As the error in the message clearly shows persistentvolumeclaim "mysql-pv-claim" not found. So you need to provision a persistentvolumeclaim (PVC).
There is a static & dynamic provisioning but I'll explain static provisioning here as it will be relatively easy for you to understand & setup. You need to create a PersistentVolume (PV) which the PVC will use. There are various types of Volumes, about which you read here.
Which type of Volume you would wanna create would be your choice depending on your environment and needs.
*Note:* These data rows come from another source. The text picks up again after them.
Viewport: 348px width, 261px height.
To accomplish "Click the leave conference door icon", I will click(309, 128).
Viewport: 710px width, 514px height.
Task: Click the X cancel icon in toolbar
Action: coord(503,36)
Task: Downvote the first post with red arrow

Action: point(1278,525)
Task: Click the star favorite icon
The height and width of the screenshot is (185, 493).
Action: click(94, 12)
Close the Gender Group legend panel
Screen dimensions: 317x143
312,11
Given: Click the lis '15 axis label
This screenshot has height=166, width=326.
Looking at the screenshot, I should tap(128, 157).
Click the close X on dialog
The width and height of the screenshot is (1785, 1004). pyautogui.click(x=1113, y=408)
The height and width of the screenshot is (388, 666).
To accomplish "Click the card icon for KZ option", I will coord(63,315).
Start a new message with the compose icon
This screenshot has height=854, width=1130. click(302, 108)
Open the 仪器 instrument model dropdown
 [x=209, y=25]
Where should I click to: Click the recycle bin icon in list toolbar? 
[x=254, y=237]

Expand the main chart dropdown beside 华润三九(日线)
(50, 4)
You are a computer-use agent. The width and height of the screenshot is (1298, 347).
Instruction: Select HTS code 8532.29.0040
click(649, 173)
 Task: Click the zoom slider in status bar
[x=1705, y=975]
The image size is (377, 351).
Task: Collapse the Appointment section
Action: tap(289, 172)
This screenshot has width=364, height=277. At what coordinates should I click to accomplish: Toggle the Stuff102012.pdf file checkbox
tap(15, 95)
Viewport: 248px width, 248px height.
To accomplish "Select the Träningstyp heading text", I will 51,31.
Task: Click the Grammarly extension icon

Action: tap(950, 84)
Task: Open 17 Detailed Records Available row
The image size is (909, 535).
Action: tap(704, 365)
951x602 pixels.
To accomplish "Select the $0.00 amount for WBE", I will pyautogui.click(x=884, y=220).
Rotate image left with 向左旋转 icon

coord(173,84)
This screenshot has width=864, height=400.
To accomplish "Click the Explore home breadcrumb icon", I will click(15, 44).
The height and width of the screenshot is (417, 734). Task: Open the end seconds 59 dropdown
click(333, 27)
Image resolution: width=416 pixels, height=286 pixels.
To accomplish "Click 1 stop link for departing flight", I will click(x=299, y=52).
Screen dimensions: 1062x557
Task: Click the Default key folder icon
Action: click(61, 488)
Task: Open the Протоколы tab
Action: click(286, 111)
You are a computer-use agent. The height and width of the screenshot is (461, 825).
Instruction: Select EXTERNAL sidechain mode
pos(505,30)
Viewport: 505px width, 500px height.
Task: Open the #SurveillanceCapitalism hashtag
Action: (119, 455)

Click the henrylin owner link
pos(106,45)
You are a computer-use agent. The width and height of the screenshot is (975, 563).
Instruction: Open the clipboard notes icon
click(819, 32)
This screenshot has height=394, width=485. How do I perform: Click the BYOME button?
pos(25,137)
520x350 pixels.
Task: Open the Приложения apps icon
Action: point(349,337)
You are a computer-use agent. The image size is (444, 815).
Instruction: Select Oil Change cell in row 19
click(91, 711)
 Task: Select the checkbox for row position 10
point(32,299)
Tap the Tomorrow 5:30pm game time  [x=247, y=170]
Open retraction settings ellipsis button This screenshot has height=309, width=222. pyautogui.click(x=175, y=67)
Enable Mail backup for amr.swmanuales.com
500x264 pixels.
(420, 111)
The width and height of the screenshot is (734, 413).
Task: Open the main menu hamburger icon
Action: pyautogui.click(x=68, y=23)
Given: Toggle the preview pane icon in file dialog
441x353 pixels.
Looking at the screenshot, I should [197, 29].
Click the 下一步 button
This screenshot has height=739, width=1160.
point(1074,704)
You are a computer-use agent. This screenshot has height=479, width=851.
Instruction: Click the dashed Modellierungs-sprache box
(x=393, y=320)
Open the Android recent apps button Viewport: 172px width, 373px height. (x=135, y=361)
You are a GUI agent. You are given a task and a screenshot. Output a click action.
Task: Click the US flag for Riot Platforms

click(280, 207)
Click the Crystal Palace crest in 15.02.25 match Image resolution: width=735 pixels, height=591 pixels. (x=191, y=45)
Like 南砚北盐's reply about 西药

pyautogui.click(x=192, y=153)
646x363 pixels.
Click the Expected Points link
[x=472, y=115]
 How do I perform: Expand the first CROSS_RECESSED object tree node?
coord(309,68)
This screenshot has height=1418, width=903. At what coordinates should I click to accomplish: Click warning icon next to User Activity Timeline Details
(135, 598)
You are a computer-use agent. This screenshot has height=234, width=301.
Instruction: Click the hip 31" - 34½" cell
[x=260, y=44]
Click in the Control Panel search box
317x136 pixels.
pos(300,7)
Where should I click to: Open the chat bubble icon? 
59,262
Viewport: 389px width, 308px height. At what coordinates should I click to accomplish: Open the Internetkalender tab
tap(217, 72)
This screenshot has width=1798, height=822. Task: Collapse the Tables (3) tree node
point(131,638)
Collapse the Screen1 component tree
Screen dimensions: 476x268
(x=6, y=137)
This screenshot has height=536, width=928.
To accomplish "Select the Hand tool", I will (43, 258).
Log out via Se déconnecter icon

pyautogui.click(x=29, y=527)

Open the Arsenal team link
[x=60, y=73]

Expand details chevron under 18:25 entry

A simple example would be of volume type hostPath.
Create a PV:
apiVersion: v1
kind: PersistentVolume
metadata:
name: mysql-pv-volume
namespace: cust
labels:
type: local
spec:
storageClassName: manual
capacity:
storage: 10Gi
accessModes:
- ReadWriteOnce
hostPath:
# The configuration here specifies that the volume is at /tmp/data on the cluster's Node
path: "/tmp/data"
And then create a PVC:
apiVersion: v1
kind: PersistentVolumeClaim
metadata:
name: mysql-pv-claim
namespace: cust
spec:
storageClassName: manual
accessModes:
- ReadWriteOnce
resources:
requests:
storage: 5Gi
volumeName: mysql-pv-volume
Once the PVC is successfully created, your deployment shall go through.